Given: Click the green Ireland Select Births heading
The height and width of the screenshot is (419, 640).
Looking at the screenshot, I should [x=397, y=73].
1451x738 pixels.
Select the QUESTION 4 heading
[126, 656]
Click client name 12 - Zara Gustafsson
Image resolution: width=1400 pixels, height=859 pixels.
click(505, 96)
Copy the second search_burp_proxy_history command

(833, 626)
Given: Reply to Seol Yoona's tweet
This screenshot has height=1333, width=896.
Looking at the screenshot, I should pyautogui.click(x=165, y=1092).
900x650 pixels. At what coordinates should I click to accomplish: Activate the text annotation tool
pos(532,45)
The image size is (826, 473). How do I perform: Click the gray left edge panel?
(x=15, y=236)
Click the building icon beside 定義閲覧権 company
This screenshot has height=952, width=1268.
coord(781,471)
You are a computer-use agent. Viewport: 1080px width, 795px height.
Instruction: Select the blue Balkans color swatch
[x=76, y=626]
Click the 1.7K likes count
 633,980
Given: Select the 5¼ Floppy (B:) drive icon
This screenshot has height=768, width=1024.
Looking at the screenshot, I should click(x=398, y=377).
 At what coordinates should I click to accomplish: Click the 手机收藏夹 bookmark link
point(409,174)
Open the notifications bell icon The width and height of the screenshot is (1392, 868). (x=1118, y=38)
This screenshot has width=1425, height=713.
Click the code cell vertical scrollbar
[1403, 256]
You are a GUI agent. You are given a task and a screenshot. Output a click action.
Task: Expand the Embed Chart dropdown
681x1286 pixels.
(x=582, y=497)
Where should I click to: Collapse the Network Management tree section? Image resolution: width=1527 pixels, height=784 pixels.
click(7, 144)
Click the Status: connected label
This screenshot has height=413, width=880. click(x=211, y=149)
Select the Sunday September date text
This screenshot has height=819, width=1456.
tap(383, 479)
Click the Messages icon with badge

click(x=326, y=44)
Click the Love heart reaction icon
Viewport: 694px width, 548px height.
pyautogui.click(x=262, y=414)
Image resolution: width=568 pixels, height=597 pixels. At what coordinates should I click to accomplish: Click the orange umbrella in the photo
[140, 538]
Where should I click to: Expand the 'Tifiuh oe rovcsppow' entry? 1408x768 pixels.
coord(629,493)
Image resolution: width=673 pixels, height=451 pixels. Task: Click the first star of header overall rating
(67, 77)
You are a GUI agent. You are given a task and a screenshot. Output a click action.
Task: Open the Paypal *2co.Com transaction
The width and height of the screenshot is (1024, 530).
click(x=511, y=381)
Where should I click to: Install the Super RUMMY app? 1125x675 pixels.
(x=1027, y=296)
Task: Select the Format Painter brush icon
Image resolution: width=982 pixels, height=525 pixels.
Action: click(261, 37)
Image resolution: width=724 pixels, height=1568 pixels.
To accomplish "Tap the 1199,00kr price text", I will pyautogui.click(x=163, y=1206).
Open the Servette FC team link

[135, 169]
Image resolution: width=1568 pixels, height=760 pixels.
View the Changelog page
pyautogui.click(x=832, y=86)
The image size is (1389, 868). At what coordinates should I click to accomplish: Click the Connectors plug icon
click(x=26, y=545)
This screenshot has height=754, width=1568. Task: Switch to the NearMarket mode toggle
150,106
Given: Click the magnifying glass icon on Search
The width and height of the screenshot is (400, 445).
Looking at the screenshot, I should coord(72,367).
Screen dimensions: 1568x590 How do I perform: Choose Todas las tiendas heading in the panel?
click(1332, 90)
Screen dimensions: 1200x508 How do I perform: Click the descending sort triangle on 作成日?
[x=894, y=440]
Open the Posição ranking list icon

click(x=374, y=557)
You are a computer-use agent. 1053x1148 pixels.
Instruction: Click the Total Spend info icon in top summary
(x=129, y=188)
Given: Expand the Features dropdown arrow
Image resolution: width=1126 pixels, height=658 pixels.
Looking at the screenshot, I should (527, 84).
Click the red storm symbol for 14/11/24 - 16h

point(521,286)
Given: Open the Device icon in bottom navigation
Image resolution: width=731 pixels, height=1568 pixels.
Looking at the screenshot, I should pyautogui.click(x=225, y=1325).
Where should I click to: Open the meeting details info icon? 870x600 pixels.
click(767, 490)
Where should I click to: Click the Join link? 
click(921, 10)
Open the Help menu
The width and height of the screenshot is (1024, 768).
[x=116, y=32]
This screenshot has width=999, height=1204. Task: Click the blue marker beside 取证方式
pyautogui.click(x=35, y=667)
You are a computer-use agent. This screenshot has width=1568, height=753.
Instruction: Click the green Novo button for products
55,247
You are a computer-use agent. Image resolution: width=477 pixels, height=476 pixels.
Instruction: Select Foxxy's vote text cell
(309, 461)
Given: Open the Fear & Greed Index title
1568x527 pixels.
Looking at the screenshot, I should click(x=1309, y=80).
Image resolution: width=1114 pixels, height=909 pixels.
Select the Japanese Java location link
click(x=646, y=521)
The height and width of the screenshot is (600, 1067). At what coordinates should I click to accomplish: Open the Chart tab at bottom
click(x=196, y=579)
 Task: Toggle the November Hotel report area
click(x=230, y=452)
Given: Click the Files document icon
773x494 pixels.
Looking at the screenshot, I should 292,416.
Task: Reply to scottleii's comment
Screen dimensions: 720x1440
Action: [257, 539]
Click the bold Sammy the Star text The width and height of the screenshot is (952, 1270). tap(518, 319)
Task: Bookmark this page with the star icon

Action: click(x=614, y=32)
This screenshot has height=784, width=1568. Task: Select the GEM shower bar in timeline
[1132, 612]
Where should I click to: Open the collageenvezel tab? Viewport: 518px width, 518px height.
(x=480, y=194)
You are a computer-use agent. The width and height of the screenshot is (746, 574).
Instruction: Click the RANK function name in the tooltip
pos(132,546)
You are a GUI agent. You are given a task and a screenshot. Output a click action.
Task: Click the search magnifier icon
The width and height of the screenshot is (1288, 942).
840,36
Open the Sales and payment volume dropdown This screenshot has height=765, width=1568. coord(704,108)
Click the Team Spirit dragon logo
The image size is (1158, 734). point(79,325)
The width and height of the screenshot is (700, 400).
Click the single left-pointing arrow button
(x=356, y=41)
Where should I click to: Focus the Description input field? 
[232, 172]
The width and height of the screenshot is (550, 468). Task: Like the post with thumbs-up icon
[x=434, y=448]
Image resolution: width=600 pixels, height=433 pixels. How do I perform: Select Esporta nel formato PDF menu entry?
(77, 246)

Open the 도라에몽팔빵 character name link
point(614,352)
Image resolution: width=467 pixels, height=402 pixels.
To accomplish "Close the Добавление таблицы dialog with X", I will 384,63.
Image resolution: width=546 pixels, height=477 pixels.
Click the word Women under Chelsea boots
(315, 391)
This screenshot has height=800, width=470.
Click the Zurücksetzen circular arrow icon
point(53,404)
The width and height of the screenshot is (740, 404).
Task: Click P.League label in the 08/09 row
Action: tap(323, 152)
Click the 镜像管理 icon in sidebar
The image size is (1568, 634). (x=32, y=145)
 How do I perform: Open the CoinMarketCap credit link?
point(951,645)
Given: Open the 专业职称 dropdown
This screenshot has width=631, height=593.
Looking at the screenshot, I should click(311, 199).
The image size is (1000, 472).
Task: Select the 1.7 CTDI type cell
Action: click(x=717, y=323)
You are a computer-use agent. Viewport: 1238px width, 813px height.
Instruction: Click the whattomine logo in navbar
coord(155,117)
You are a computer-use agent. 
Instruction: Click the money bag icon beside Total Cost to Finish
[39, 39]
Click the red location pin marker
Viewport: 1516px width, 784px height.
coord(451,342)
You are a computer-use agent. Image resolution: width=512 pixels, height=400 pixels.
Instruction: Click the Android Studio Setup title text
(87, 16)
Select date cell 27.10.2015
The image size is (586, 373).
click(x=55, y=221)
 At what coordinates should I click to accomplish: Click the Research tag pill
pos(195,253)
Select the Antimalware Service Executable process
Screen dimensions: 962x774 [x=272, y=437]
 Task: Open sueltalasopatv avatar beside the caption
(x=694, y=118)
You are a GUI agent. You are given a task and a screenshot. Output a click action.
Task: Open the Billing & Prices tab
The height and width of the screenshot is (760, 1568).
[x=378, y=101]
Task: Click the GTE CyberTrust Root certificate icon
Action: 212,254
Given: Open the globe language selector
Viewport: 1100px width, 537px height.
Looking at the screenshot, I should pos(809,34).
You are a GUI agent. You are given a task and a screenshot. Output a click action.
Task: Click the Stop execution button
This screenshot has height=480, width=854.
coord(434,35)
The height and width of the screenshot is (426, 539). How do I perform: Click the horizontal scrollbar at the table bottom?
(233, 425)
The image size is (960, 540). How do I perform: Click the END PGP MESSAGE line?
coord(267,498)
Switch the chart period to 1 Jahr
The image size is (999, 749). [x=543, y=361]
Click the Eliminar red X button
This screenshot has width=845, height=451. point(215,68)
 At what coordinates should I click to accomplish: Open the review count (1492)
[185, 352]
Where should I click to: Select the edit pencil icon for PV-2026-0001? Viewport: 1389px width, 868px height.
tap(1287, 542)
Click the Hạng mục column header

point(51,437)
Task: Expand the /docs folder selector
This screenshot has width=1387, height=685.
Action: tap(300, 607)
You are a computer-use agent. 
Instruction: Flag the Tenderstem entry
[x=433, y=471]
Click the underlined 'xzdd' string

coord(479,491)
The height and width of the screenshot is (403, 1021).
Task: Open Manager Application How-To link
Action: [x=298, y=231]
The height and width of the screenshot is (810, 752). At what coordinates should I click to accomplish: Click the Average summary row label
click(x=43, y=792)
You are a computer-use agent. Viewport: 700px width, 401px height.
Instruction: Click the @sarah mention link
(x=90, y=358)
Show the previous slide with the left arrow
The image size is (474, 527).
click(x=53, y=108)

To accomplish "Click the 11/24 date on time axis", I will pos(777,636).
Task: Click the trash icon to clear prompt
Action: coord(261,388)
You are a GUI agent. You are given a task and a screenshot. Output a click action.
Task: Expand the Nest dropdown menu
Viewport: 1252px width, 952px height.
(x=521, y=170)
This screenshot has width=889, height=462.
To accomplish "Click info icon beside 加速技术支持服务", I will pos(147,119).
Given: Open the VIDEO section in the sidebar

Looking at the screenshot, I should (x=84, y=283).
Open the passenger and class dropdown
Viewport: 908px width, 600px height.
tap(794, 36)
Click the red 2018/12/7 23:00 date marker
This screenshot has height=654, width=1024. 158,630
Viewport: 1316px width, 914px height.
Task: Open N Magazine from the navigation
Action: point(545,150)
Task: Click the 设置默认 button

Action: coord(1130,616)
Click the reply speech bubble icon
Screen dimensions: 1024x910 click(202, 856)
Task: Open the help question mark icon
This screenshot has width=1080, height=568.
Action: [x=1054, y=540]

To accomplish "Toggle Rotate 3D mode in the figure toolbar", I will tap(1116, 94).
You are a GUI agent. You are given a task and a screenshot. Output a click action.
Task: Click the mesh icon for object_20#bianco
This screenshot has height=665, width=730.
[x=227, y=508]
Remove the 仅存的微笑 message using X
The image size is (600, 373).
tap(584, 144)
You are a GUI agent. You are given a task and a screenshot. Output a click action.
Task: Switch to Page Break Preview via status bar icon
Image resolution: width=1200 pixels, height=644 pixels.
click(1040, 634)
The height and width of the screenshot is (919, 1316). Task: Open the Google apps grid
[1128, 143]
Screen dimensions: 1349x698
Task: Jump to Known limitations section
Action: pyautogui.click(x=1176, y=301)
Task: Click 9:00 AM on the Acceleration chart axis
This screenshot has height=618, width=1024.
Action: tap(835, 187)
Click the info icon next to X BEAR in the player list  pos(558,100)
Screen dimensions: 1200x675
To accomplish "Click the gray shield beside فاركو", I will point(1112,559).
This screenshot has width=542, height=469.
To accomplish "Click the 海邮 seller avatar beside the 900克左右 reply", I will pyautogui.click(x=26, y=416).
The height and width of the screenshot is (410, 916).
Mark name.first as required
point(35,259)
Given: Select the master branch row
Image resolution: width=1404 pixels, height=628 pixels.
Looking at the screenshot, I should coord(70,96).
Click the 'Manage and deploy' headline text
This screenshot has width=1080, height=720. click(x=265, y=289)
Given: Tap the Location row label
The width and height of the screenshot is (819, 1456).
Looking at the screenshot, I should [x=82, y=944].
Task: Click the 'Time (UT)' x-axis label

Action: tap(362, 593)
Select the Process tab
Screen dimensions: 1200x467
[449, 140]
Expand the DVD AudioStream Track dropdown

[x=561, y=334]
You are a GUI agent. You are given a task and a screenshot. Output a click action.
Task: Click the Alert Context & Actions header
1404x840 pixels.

──────

■ Work to complete ■
Copy the lines above exactly, beginning at the line that has "Task: Click the search magnifier icon" and stopping after the line that has "You are a computer-use agent. Image resolution: width=512", and omit the rest.

■ Result ■
Task: Click the search magnifier icon
The width and height of the screenshot is (1288, 942).
840,36
Open the Sales and payment volume dropdown This screenshot has height=765, width=1568. coord(704,108)
Click the Team Spirit dragon logo
The image size is (1158, 734). point(79,325)
The width and height of the screenshot is (700, 400).
Click the single left-pointing arrow button
(x=356, y=41)
Where should I click to: Focus the Description input field? 
[232, 172]
The width and height of the screenshot is (550, 468). Task: Like the post with thumbs-up icon
[x=434, y=448]
Image resolution: width=600 pixels, height=433 pixels. How do I perform: Select Esporta nel formato PDF menu entry?
(77, 246)

Open the 도라에몽팔빵 character name link
point(614,352)
Image resolution: width=467 pixels, height=402 pixels.
To accomplish "Close the Добавление таблицы dialog with X", I will 384,63.
Image resolution: width=546 pixels, height=477 pixels.
Click the word Women under Chelsea boots
(315, 391)
This screenshot has height=800, width=470.
Click the Zurücksetzen circular arrow icon
point(53,404)
The width and height of the screenshot is (740, 404).
Task: Click P.League label in the 08/09 row
Action: tap(323, 152)
Click the 镜像管理 icon in sidebar
The image size is (1568, 634). (x=32, y=145)
 How do I perform: Open the CoinMarketCap credit link?
point(951,645)
Given: Open the 专业职称 dropdown
This screenshot has width=631, height=593.
Looking at the screenshot, I should click(311, 199).
The image size is (1000, 472).
Task: Select the 1.7 CTDI type cell
Action: click(x=717, y=323)
You are a computer-use agent. Viewport: 1238px width, 813px height.
Instruction: Click the whattomine logo in navbar
coord(155,117)
You are a computer-use agent. 
Instruction: Click the money bag icon beside Total Cost to Finish
[39, 39]
Click the red location pin marker
Viewport: 1516px width, 784px height.
coord(451,342)
You are a computer-use agent. Image resolution: width=512 pixels, height=400 pixels.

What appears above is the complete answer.